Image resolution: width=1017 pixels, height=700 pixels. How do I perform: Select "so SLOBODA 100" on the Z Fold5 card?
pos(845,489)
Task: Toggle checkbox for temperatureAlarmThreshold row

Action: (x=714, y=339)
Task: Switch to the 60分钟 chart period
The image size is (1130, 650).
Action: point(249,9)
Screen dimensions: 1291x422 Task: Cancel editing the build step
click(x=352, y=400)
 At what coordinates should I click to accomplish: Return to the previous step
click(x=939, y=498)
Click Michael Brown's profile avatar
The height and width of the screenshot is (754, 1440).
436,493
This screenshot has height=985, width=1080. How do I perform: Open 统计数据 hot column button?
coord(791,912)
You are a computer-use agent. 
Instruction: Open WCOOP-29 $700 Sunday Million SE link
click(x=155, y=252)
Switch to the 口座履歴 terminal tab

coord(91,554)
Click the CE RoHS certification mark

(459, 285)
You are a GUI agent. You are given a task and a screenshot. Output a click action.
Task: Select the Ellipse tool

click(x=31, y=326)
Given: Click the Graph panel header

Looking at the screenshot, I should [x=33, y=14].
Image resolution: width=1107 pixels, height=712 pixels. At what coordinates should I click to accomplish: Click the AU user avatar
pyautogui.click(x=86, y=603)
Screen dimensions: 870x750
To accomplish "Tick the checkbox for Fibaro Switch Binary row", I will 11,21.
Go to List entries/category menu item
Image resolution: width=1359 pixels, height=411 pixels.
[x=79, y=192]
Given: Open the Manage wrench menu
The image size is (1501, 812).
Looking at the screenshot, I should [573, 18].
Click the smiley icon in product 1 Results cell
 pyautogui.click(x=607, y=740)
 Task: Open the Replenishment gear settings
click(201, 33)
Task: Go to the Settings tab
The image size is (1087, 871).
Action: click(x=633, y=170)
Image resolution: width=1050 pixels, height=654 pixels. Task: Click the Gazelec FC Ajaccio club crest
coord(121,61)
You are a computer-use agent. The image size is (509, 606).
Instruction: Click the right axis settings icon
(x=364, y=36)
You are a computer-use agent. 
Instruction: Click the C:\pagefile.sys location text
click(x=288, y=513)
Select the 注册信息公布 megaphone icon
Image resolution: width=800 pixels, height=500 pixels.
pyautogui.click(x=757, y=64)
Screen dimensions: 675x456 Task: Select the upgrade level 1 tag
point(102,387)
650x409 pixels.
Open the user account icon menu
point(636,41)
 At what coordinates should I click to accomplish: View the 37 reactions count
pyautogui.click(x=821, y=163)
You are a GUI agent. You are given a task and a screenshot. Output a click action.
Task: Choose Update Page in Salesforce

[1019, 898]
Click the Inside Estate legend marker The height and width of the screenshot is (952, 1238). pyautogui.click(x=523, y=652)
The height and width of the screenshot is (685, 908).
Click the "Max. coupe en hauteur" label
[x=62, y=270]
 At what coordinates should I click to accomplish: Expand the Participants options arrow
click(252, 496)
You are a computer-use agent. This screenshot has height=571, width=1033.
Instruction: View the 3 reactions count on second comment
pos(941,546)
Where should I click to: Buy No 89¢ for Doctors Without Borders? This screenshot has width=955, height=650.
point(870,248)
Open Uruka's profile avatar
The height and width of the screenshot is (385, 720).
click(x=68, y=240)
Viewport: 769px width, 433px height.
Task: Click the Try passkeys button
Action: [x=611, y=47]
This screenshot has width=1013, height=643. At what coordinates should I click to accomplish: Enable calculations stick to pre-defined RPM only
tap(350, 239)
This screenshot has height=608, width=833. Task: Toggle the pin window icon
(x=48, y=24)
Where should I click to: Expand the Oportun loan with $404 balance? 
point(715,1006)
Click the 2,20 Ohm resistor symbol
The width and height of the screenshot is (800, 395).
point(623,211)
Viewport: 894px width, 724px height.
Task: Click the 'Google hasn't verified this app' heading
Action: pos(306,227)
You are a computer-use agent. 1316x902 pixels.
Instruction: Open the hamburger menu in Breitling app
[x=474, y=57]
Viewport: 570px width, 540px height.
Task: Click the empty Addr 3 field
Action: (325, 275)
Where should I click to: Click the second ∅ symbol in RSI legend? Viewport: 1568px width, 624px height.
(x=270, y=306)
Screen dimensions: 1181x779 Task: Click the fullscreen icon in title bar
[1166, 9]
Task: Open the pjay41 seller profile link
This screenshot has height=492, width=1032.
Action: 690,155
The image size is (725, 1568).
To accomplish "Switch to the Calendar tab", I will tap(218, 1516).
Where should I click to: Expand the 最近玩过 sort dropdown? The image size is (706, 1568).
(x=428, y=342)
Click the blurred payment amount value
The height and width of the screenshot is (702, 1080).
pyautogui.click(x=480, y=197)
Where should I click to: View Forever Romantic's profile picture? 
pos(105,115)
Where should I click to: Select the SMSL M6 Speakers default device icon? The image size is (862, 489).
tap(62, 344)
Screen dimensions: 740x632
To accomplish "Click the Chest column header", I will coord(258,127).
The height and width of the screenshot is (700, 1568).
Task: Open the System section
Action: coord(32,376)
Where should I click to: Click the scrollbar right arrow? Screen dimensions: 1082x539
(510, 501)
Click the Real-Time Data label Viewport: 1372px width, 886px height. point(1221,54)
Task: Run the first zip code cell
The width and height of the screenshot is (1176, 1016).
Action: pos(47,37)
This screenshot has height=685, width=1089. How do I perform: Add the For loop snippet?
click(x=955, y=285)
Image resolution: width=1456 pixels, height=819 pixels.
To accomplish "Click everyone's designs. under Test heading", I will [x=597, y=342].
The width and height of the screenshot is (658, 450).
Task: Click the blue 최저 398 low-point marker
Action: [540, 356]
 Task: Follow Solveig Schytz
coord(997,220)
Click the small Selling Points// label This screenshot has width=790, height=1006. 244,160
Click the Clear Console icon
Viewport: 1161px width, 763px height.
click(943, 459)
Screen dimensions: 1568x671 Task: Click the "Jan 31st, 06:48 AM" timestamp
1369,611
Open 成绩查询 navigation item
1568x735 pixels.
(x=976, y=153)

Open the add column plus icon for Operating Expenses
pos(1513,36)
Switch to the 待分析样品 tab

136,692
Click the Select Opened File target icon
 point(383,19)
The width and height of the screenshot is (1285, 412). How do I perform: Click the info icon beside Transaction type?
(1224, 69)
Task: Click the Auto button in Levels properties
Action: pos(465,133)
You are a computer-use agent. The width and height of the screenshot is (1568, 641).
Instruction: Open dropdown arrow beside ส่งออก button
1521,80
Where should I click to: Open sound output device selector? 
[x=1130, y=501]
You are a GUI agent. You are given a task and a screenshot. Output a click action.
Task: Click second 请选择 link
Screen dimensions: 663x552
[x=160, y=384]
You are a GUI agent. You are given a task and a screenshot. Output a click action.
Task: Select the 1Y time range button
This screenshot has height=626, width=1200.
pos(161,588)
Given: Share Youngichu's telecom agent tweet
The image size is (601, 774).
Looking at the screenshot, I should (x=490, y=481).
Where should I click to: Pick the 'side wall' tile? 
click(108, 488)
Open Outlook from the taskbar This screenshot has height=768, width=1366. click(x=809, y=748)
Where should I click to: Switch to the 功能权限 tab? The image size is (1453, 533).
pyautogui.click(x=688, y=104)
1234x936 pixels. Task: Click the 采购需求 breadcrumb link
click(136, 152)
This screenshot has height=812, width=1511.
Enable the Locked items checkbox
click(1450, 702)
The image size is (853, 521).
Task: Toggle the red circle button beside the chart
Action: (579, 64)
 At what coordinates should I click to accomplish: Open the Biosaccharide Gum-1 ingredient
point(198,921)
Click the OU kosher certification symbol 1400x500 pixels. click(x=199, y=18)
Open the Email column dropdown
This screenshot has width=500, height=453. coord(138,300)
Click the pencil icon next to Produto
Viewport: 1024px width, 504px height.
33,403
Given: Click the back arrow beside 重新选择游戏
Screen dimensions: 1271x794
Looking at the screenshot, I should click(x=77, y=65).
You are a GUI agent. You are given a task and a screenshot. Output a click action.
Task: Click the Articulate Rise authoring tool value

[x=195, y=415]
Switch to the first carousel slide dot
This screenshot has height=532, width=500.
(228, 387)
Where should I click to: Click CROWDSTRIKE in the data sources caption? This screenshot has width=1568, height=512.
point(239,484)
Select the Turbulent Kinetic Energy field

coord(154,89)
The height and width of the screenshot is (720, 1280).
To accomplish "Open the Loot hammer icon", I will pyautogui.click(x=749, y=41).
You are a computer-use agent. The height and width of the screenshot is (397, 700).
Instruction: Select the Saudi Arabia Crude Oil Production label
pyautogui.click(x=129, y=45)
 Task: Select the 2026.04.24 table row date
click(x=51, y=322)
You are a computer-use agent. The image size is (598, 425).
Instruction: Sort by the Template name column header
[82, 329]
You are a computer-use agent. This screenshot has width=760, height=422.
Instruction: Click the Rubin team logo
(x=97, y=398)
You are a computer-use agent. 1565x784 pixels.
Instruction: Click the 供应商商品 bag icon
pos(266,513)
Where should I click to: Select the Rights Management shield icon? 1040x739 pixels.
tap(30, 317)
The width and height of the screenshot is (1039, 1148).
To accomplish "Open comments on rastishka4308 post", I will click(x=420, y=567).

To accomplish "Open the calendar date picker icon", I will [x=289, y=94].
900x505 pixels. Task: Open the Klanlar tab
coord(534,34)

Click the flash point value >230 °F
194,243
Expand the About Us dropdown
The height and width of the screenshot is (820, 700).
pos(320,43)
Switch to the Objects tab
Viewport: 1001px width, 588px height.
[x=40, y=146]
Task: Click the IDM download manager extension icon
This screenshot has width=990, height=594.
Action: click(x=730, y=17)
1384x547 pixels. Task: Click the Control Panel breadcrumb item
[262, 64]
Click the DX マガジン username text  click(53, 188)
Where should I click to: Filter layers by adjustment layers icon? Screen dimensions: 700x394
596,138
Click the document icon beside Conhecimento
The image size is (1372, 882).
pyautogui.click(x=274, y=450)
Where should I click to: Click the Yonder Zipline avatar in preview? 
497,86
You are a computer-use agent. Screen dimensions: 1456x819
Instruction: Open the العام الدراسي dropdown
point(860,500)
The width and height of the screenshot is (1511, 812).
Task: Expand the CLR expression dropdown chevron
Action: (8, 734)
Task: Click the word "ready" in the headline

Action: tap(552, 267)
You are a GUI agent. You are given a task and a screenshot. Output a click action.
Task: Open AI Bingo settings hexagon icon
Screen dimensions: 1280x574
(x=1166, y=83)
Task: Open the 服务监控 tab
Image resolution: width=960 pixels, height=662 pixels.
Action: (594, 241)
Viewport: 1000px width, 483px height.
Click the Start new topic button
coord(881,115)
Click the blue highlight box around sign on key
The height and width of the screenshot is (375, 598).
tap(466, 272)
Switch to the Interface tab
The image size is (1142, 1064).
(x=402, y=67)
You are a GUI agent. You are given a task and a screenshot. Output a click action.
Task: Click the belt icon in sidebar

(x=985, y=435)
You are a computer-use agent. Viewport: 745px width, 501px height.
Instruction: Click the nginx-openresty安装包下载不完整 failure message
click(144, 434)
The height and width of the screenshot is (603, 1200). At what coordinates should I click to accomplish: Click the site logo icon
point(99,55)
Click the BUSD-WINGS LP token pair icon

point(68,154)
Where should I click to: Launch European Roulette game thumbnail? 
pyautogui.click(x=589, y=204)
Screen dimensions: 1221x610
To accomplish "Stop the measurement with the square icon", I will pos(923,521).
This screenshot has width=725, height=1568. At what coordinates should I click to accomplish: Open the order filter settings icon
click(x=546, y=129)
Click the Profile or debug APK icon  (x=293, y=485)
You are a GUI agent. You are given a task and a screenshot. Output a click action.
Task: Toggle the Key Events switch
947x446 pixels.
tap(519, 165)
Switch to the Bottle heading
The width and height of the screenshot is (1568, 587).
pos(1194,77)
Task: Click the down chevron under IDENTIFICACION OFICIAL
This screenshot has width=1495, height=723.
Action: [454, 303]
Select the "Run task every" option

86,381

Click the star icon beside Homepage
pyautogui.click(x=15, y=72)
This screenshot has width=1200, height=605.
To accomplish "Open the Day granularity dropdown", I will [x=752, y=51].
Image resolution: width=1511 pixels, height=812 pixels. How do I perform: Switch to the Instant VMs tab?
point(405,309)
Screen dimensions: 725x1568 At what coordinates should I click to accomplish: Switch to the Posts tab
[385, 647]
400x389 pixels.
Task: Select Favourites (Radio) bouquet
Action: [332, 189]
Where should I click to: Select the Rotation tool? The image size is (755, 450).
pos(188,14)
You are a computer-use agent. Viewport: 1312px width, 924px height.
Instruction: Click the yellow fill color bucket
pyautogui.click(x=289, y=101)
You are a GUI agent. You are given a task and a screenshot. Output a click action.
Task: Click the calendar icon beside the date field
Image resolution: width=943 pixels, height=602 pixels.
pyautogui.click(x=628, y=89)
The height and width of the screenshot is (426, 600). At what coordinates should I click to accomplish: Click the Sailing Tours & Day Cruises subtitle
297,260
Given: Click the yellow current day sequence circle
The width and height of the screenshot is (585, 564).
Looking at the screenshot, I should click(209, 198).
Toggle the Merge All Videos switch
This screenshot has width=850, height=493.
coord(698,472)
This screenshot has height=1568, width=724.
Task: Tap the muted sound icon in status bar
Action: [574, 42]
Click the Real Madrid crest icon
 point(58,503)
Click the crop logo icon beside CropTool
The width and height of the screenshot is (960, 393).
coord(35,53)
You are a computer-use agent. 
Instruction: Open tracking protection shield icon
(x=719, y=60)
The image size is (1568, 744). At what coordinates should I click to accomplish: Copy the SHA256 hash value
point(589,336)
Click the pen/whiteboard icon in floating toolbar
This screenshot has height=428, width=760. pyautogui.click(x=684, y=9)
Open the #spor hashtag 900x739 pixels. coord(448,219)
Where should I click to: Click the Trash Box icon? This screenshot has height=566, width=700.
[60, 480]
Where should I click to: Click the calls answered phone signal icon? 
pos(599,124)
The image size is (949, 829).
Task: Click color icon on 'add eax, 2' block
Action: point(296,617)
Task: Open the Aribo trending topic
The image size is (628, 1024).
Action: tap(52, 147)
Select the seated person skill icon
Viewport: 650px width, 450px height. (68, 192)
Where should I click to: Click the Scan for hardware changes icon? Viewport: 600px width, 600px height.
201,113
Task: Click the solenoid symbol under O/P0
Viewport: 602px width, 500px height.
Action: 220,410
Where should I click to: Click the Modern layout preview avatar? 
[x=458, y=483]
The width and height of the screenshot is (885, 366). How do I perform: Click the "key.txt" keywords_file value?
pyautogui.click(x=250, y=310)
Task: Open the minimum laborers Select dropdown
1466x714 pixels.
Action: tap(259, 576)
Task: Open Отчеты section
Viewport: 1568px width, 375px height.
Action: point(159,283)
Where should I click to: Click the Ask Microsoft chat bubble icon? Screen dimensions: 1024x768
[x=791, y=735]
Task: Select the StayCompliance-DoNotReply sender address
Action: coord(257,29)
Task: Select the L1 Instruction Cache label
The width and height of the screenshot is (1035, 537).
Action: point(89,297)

- - - -

What is required -> Please give the number of lines in the data above where the word "first" appears, and nothing besides.

Task output -> 2